Supplied records:
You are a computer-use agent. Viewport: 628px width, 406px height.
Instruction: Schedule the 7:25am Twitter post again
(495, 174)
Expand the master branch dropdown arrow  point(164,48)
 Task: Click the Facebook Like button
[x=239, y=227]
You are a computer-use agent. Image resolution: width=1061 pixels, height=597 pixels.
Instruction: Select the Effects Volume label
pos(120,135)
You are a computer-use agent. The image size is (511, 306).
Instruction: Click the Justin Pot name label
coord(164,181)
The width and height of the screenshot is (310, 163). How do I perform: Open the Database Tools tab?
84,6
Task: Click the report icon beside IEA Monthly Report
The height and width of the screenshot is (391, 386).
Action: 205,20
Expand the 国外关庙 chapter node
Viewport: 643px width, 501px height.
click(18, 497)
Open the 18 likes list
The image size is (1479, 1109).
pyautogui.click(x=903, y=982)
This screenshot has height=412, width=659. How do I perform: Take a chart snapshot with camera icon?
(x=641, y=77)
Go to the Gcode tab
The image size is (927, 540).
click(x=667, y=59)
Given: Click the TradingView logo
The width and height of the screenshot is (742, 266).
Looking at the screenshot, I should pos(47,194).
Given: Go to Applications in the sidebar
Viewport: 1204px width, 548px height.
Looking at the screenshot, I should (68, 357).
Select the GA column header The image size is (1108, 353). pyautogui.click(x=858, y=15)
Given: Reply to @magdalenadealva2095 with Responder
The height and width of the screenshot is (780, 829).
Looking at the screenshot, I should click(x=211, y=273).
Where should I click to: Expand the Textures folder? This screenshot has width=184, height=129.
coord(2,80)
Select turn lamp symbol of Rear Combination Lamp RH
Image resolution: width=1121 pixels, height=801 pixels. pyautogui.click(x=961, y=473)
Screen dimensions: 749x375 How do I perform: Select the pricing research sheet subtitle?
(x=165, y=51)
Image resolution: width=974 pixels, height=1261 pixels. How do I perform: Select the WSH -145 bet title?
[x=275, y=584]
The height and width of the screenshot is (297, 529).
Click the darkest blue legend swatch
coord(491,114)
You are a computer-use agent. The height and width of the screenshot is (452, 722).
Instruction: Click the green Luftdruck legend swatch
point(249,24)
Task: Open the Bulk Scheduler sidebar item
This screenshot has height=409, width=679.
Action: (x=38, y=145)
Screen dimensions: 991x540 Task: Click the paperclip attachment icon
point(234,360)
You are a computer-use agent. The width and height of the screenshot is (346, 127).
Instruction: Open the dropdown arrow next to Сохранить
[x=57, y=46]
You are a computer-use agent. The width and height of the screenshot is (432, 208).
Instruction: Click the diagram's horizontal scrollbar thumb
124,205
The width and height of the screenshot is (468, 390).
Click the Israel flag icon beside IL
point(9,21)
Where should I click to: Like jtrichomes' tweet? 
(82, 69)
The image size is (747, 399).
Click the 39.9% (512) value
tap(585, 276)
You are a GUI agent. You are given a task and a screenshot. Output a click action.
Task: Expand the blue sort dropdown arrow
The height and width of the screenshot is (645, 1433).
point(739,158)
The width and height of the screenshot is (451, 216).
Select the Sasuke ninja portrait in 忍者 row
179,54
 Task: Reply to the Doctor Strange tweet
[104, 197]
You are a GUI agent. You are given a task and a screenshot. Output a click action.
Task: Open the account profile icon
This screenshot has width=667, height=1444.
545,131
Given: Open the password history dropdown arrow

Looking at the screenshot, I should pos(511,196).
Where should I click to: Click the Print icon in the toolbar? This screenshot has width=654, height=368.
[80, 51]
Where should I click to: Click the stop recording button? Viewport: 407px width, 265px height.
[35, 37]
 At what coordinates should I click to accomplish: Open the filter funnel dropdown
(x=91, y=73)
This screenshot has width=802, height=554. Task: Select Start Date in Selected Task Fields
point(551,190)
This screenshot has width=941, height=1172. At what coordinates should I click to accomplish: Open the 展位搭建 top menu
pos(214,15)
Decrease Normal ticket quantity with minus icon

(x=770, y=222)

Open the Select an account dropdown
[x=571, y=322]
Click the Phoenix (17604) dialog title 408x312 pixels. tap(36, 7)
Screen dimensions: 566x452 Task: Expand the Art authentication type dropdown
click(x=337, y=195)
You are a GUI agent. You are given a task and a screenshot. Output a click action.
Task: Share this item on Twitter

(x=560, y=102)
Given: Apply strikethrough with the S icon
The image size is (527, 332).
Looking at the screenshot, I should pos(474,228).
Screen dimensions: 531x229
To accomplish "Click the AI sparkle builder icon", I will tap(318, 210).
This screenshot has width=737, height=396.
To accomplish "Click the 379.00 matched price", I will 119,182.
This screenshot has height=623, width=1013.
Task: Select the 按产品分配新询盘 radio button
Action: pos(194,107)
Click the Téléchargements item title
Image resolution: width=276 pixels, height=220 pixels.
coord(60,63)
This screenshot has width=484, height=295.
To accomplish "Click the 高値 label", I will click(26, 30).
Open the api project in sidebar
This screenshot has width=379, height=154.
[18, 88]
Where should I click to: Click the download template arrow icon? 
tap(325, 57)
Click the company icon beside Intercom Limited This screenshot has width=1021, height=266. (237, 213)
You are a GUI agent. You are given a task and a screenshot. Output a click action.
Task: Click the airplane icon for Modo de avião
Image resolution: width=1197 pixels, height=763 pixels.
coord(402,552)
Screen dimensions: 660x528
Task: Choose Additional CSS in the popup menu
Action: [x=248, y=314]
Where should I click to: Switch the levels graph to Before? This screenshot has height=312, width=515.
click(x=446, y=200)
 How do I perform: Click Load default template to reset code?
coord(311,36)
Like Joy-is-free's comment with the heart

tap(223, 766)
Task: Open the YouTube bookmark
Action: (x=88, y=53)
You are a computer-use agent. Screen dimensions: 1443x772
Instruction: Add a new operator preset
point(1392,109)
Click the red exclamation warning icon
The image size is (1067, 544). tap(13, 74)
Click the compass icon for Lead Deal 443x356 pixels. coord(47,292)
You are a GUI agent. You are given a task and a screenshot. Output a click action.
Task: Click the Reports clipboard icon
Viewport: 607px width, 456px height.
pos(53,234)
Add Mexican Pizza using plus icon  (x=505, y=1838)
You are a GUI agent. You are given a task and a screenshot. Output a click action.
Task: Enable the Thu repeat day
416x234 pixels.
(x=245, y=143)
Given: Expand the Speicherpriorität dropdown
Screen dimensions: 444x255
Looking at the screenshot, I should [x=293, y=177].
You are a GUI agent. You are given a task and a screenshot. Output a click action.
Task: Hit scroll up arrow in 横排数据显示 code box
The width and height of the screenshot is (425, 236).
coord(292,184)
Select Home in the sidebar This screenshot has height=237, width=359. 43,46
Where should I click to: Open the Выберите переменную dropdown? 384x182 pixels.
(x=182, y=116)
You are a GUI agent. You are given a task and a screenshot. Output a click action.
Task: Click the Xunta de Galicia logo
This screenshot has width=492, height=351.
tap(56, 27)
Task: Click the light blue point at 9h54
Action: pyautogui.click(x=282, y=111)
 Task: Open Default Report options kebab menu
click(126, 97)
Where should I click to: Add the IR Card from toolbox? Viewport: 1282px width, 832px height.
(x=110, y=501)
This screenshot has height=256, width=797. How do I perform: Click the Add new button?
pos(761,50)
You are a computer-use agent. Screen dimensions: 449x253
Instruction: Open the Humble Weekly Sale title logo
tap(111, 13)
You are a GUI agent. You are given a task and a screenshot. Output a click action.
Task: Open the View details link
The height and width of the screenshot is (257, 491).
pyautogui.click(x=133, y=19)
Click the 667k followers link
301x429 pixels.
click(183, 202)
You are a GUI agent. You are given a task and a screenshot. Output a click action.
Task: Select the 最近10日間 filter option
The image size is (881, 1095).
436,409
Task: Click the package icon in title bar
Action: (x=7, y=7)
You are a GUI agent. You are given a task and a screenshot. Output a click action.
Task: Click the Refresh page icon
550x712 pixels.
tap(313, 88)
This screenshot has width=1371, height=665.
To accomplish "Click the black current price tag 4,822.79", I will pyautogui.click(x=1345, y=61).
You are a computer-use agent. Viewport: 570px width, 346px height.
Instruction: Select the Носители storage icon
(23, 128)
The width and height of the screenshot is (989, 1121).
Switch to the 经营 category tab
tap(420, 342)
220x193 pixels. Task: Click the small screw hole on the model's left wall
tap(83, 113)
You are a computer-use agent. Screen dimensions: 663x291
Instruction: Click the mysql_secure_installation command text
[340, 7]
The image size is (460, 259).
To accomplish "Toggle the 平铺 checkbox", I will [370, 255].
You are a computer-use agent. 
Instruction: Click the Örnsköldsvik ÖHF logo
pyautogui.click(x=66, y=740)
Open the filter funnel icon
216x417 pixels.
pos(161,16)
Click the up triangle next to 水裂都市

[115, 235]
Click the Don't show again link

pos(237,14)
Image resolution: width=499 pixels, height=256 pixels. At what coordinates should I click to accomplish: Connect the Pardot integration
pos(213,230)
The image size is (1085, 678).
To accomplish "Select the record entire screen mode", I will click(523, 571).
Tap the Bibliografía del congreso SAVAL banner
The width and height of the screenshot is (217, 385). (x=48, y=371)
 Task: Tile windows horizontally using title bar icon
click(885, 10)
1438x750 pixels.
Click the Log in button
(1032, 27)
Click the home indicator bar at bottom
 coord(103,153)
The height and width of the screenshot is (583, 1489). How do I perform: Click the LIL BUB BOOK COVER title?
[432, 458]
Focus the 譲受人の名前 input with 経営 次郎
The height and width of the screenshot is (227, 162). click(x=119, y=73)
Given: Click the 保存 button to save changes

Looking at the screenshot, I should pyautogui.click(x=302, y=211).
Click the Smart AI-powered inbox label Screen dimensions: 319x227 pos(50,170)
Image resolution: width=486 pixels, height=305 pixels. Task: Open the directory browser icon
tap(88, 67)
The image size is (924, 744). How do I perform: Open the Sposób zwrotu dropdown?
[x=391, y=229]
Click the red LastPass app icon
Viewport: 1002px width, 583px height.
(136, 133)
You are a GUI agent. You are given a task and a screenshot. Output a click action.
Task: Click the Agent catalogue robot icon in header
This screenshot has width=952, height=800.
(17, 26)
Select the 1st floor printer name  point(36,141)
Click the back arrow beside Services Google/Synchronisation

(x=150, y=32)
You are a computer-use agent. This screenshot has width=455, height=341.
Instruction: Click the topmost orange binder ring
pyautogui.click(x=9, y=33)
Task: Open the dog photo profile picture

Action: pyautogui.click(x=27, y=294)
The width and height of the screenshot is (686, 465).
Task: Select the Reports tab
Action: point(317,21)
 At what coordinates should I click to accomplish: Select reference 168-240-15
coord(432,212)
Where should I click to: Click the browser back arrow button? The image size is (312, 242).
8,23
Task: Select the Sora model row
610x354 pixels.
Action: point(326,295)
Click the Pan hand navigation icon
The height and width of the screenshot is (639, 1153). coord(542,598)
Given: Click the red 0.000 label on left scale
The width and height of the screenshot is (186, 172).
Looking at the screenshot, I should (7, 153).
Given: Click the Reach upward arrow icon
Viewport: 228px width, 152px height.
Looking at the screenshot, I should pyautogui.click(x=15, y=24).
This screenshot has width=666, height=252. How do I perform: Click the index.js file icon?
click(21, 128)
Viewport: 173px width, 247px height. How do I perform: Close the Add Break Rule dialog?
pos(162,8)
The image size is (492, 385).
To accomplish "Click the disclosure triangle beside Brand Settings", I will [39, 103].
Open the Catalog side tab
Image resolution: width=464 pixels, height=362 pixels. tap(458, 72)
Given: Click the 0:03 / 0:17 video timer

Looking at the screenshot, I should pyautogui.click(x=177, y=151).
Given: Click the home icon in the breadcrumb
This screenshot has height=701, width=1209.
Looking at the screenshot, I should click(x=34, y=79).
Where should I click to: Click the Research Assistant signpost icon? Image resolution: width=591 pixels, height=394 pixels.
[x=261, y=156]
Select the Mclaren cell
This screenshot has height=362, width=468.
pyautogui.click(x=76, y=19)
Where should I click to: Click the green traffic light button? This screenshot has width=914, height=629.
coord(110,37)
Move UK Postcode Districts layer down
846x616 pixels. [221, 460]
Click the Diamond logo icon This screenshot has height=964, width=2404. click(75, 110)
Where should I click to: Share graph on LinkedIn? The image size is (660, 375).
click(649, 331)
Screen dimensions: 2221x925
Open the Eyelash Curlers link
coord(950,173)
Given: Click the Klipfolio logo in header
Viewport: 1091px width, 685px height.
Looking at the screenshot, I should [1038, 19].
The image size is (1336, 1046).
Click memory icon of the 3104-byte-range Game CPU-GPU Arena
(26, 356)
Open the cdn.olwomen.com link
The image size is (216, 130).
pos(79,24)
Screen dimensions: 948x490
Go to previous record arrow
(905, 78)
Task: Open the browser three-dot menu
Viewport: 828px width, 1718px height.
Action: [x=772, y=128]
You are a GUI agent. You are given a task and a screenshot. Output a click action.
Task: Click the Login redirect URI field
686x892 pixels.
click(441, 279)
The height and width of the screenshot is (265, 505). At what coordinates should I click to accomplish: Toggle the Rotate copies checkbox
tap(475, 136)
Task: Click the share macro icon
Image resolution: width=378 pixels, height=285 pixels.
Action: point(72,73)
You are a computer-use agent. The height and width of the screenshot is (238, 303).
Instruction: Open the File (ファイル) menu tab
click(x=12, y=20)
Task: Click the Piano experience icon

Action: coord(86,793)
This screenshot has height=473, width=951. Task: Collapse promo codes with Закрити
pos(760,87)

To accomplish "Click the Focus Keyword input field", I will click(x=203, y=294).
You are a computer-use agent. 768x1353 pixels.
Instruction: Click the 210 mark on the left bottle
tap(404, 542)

Exercise goal: For the word "header", state the number of lines in the listing that contain it and nothing further.

Answer section: 3